__What you should do__. Rewrite the items below, replacing "GUI agent" with "GUI assistant" everywhere and leaving everything else unchanged.

(Data entries)
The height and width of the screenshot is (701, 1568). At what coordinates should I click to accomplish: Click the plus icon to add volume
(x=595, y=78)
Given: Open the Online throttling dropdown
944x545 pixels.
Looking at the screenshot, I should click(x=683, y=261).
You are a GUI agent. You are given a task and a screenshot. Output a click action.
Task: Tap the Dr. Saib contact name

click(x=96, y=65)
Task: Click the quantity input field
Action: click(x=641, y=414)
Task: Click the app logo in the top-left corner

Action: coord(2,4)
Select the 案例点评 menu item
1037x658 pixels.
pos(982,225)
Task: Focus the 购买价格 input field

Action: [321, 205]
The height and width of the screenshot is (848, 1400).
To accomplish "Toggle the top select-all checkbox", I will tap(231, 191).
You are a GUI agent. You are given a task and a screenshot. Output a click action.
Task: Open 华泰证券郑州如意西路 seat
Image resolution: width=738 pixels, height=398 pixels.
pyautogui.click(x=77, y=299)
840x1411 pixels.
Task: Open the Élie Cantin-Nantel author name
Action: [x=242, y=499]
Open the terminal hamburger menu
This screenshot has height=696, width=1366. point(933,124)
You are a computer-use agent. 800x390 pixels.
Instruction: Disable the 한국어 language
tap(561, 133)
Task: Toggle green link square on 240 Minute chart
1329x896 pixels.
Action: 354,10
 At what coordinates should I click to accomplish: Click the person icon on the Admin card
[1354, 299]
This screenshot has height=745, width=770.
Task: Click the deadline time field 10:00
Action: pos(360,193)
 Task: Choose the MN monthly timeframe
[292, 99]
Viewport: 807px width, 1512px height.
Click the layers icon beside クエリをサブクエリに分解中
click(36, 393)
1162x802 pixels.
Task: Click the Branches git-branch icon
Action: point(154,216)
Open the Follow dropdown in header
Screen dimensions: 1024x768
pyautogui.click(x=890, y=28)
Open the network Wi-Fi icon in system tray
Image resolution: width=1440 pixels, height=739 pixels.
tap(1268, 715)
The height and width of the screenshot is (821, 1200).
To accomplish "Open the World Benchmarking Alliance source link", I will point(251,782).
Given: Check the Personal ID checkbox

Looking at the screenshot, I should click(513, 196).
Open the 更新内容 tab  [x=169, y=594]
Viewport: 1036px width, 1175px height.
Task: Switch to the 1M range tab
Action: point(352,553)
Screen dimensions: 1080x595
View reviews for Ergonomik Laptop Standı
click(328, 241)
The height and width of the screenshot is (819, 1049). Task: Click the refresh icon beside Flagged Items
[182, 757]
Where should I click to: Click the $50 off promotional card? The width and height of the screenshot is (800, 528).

__Answer for this exercise__.
The height and width of the screenshot is (701, 1568). At what coordinates should I click to accomplish: Click the plus icon to add volume
(x=595, y=78)
Given: Open the Online throttling dropdown
944x545 pixels.
Looking at the screenshot, I should click(x=683, y=261).
You are a GUI assistant. You are given a task and a screenshot. Output a click action.
Task: Tap the Dr. Saib contact name

click(x=96, y=65)
Task: Click the quantity input field
Action: click(x=641, y=414)
Task: Click the app logo in the top-left corner

Action: coord(2,4)
Select the 案例点评 menu item
1037x658 pixels.
pos(982,225)
Task: Focus the 购买价格 input field

Action: [321, 205]
The height and width of the screenshot is (848, 1400).
To accomplish "Toggle the top select-all checkbox", I will tap(231, 191).
You are a GUI assistant. You are given a task and a screenshot. Output a click action.
Task: Open 华泰证券郑州如意西路 seat
Image resolution: width=738 pixels, height=398 pixels.
pyautogui.click(x=77, y=299)
840x1411 pixels.
Task: Open the Élie Cantin-Nantel author name
Action: [x=242, y=499]
Open the terminal hamburger menu
This screenshot has height=696, width=1366. point(933,124)
You are a computer-use agent. 800x390 pixels.
Instruction: Disable the 한국어 language
tap(561, 133)
Task: Toggle green link square on 240 Minute chart
1329x896 pixels.
Action: 354,10
 At what coordinates should I click to accomplish: Click the person icon on the Admin card
[1354, 299]
This screenshot has height=745, width=770.
Task: Click the deadline time field 10:00
Action: pos(360,193)
 Task: Choose the MN monthly timeframe
[292, 99]
Viewport: 807px width, 1512px height.
Click the layers icon beside クエリをサブクエリに分解中
click(36, 393)
1162x802 pixels.
Task: Click the Branches git-branch icon
Action: point(154,216)
Open the Follow dropdown in header
Screen dimensions: 1024x768
pyautogui.click(x=890, y=28)
Open the network Wi-Fi icon in system tray
Image resolution: width=1440 pixels, height=739 pixels.
tap(1268, 715)
The height and width of the screenshot is (821, 1200).
To accomplish "Open the World Benchmarking Alliance source link", I will point(251,782).
Given: Check the Personal ID checkbox

Looking at the screenshot, I should click(513, 196).
Open the 更新内容 tab  [x=169, y=594]
Viewport: 1036px width, 1175px height.
Task: Switch to the 1M range tab
Action: point(352,553)
Screen dimensions: 1080x595
View reviews for Ergonomik Laptop Standı
click(328, 241)
The height and width of the screenshot is (819, 1049). Task: Click the refresh icon beside Flagged Items
[182, 757]
Where should I click to: Click the $50 off promotional card? The width and height of the screenshot is (800, 528).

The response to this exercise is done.